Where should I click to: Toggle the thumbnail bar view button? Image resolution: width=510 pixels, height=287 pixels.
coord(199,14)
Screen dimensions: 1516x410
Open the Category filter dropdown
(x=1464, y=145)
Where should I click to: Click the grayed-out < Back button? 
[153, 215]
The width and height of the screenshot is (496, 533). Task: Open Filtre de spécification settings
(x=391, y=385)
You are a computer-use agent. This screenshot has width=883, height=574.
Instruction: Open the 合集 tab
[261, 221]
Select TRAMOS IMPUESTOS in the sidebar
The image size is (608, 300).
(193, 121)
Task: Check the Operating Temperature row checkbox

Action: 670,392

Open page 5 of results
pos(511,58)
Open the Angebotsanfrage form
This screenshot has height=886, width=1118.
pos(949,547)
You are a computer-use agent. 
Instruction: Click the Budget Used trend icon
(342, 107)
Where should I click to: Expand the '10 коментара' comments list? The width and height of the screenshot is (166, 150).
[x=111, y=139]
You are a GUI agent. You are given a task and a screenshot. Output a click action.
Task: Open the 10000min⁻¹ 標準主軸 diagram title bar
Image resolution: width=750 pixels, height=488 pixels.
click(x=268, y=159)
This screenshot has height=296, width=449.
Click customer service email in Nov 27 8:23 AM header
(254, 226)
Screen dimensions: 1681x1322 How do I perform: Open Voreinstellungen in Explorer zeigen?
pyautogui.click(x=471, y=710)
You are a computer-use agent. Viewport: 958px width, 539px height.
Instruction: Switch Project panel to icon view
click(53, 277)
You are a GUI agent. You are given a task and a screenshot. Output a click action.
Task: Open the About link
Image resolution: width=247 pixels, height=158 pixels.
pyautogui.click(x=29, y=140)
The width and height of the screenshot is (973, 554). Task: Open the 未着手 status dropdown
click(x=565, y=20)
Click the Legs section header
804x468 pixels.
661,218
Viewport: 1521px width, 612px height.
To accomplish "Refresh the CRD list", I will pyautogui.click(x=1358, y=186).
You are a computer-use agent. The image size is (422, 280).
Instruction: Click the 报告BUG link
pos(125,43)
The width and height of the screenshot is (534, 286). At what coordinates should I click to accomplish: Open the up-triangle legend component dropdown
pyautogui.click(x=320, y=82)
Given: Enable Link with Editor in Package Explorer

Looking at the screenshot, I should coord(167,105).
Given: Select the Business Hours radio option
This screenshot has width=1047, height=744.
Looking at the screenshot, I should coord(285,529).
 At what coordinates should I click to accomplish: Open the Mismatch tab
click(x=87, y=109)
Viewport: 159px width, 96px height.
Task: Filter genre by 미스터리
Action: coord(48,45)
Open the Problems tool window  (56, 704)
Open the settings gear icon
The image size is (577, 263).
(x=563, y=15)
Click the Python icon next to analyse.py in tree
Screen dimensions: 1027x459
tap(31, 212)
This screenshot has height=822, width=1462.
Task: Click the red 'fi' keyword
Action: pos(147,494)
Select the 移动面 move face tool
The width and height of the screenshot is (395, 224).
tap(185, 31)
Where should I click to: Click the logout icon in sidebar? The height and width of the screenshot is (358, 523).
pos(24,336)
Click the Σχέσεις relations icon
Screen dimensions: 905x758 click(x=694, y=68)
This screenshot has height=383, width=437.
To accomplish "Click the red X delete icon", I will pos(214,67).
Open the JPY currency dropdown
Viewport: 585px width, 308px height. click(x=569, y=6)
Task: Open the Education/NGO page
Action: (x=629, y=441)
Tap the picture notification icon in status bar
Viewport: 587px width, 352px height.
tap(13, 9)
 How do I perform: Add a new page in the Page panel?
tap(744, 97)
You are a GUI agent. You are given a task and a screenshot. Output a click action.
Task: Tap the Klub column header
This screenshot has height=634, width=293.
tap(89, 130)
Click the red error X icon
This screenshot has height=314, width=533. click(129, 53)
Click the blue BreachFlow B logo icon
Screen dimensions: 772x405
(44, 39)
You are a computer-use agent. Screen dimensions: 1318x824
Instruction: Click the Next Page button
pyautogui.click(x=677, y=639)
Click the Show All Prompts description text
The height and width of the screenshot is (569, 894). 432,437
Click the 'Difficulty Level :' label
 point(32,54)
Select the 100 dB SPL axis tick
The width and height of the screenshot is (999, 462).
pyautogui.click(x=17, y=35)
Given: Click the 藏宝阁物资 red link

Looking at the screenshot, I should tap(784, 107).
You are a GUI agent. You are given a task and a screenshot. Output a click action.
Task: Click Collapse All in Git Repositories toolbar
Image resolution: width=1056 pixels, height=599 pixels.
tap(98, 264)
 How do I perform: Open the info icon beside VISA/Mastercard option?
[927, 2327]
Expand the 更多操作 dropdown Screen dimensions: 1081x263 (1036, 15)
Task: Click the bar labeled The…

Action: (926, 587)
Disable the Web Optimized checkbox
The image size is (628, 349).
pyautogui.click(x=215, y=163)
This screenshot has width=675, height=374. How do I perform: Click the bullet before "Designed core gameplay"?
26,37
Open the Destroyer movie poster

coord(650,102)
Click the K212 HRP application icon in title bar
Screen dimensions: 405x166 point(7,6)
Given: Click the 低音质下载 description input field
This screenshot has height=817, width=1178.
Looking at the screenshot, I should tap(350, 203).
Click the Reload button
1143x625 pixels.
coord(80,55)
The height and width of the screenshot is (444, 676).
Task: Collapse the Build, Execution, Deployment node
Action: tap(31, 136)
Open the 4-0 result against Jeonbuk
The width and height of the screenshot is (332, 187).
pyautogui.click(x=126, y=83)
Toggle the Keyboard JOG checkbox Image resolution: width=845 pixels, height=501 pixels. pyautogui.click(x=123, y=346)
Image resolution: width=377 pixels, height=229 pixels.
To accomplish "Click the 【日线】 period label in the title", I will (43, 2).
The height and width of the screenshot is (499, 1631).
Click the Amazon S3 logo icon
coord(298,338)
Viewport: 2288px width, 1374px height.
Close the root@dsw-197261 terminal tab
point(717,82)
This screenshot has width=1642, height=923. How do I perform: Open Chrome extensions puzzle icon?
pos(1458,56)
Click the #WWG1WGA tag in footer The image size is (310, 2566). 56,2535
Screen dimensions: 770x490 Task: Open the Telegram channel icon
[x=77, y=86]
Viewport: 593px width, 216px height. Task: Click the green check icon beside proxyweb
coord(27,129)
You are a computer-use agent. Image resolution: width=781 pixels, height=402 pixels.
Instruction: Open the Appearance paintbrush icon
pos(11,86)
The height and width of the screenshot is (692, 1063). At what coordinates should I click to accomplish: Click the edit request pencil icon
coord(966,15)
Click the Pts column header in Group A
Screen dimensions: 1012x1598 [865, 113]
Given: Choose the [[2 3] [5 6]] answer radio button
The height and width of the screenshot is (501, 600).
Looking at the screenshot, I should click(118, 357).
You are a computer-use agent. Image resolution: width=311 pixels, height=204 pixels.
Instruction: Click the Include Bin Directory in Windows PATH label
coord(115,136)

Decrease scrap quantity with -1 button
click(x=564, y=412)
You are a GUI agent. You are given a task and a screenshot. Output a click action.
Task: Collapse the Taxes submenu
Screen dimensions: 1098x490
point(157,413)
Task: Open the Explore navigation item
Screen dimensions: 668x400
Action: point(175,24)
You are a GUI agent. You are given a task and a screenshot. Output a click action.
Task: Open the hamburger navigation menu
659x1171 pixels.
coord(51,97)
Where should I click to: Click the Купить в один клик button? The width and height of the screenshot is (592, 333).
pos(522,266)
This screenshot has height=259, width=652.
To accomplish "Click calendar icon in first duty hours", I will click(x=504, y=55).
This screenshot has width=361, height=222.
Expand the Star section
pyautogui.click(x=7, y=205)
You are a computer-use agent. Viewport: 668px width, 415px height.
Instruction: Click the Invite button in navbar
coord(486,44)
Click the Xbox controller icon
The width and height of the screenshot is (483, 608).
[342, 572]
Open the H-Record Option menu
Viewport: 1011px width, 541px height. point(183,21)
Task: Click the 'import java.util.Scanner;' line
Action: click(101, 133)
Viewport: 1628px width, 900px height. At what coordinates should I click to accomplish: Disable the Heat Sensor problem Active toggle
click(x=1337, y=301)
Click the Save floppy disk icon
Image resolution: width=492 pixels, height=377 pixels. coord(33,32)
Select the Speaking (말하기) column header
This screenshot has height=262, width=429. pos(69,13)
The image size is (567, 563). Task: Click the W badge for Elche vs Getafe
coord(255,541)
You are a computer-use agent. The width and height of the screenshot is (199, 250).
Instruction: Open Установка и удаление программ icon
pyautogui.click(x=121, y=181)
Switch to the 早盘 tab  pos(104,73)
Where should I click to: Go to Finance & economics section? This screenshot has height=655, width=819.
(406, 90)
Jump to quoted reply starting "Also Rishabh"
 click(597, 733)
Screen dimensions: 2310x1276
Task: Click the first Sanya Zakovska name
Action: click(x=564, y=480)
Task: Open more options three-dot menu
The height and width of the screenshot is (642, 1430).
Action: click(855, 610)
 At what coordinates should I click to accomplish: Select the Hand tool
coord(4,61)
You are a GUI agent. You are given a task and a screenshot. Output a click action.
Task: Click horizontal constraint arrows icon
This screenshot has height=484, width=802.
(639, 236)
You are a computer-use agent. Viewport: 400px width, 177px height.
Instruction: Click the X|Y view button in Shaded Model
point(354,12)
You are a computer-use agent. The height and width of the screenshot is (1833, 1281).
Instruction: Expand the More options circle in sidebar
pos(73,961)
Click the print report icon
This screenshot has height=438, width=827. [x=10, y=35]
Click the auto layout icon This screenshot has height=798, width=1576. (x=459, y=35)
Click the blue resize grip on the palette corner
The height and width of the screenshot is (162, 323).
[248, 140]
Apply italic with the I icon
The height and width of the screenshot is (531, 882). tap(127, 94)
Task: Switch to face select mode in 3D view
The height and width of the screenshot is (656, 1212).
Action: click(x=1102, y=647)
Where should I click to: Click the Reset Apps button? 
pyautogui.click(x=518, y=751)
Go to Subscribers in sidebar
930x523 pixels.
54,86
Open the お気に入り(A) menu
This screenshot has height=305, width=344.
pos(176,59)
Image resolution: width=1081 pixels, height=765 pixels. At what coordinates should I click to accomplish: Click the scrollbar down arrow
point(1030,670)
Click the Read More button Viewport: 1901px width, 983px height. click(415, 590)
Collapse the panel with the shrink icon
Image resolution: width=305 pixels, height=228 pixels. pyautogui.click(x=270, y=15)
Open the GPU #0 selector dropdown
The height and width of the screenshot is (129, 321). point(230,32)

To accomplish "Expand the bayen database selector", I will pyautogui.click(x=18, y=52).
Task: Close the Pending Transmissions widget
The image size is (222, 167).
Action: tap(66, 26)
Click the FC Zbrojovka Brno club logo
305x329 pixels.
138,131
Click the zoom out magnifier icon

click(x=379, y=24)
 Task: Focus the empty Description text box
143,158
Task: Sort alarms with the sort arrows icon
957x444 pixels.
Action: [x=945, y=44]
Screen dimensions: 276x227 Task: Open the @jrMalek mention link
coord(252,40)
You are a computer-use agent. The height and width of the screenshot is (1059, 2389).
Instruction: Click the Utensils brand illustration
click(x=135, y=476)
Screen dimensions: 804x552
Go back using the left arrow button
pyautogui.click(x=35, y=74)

§ **Objective**
Copy the material between the line containing "Viewport: 1521px width, 612px height." and the line containing "pyautogui.click(x=320, y=82)", inclusive, keeping every line the same.

§ **Answer to this exercise**
Viewport: 1521px width, 612px height.
To accomplish "Refresh the CRD list", I will pyautogui.click(x=1358, y=186).
You are a computer-use agent. The image size is (422, 280).
Instruction: Click the 报告BUG link
pos(125,43)
The width and height of the screenshot is (534, 286). At what coordinates should I click to accomplish: Open the up-triangle legend component dropdown
pyautogui.click(x=320, y=82)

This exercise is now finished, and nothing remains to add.